Set down exactly the first line of the entries and every line after it, through the line with "Given: Select the Lidar 70% legend box".

[Extracted data entries]
◆ ◆ ◆ ◆ ◆ ◆ ◆

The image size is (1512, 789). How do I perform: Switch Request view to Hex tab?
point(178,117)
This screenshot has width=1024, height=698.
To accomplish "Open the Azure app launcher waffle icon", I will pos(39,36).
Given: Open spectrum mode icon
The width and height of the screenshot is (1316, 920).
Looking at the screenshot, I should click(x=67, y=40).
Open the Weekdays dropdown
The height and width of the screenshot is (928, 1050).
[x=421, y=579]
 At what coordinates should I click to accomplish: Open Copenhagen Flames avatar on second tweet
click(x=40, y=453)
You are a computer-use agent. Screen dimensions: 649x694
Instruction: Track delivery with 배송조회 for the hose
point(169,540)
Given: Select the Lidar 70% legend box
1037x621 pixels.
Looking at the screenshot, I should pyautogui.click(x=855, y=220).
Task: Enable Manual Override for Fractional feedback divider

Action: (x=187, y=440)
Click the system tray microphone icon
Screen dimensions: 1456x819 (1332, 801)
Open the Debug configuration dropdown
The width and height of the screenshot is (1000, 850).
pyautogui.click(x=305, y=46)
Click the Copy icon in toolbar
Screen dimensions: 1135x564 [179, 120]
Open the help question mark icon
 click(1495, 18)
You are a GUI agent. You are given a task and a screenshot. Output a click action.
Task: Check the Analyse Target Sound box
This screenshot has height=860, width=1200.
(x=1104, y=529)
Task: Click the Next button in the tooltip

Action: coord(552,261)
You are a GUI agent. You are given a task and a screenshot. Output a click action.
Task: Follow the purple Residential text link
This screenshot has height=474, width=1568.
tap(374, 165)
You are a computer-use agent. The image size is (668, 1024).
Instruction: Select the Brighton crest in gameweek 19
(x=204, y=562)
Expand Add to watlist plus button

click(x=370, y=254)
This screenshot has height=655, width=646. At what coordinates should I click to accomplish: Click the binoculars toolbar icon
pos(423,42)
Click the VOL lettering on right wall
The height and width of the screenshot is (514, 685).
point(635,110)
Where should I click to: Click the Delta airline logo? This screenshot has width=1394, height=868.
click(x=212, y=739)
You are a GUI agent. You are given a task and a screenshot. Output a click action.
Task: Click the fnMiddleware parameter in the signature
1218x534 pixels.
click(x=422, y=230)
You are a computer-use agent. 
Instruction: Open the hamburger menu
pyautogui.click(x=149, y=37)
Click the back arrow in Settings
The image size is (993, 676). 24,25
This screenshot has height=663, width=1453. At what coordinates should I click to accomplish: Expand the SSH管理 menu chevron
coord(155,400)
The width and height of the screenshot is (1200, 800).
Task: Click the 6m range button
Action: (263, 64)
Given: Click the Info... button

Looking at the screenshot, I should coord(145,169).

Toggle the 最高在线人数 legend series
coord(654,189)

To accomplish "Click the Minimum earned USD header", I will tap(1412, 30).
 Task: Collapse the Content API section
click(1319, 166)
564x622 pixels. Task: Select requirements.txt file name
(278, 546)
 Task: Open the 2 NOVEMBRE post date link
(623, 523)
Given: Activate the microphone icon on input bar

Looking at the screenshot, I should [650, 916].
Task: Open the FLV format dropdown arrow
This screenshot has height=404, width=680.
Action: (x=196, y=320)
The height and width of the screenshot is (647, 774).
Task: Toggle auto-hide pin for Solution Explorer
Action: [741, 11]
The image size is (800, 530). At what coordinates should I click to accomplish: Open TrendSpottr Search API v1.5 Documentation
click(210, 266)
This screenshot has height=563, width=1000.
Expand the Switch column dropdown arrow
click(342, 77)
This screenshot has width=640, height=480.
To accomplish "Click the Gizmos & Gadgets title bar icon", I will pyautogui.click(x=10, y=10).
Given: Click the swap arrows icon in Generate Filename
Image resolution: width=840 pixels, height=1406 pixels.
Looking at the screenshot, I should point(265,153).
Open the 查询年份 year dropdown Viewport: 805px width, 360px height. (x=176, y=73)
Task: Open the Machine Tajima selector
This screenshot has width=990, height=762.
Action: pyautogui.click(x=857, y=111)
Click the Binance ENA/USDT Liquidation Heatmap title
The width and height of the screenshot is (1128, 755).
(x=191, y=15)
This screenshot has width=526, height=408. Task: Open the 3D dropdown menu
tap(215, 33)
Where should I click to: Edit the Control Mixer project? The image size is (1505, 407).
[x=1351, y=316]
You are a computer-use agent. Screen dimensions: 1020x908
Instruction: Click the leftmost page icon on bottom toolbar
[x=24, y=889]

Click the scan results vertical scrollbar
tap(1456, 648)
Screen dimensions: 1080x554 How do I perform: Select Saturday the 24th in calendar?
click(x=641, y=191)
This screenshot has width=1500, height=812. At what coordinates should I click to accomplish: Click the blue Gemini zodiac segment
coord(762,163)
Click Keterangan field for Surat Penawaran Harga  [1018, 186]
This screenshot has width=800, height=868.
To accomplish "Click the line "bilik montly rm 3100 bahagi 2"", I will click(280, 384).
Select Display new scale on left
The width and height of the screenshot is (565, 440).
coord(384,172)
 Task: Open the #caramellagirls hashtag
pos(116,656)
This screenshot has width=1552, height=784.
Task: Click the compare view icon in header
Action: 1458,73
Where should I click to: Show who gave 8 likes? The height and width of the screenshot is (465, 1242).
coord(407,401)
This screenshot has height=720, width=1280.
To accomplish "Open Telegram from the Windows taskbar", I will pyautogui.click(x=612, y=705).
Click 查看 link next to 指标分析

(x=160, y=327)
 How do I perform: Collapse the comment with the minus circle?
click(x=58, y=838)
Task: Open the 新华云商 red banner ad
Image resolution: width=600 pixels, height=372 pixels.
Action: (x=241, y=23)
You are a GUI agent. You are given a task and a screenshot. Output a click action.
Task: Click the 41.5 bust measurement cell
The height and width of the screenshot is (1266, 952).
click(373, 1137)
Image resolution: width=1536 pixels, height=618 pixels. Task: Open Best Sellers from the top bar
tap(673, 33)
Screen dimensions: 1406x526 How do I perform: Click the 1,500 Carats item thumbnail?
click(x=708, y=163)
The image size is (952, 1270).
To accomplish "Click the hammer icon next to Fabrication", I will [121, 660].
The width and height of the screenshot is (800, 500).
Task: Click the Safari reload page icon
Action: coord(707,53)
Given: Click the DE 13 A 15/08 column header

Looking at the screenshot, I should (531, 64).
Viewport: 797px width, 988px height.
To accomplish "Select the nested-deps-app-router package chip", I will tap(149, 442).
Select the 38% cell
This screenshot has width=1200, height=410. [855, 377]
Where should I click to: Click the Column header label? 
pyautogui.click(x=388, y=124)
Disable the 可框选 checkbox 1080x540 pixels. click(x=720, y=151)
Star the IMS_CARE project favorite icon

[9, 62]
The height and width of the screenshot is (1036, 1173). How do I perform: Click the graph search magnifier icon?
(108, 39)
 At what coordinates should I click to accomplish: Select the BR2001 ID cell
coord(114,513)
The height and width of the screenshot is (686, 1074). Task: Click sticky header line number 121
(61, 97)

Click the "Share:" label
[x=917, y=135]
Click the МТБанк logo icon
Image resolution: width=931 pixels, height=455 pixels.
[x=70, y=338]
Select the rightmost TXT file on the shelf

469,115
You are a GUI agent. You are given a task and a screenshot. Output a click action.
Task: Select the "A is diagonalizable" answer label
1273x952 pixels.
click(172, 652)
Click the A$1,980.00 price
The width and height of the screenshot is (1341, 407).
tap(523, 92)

◆ ◆ ◆ ◆ ◆ ◆ ◆

ANSWER BOX:
The image size is (1512, 789). How do I perform: Switch Request view to Hex tab?
point(178,117)
This screenshot has width=1024, height=698.
To accomplish "Open the Azure app launcher waffle icon", I will pos(39,36).
Given: Open spectrum mode icon
The width and height of the screenshot is (1316, 920).
Looking at the screenshot, I should click(x=67, y=40).
Open the Weekdays dropdown
The height and width of the screenshot is (928, 1050).
[x=421, y=579]
 At what coordinates should I click to accomplish: Open Copenhagen Flames avatar on second tweet
click(x=40, y=453)
You are a computer-use agent. Screen dimensions: 649x694
Instruction: Track delivery with 배송조회 for the hose
point(169,540)
Given: Select the Lidar 70% legend box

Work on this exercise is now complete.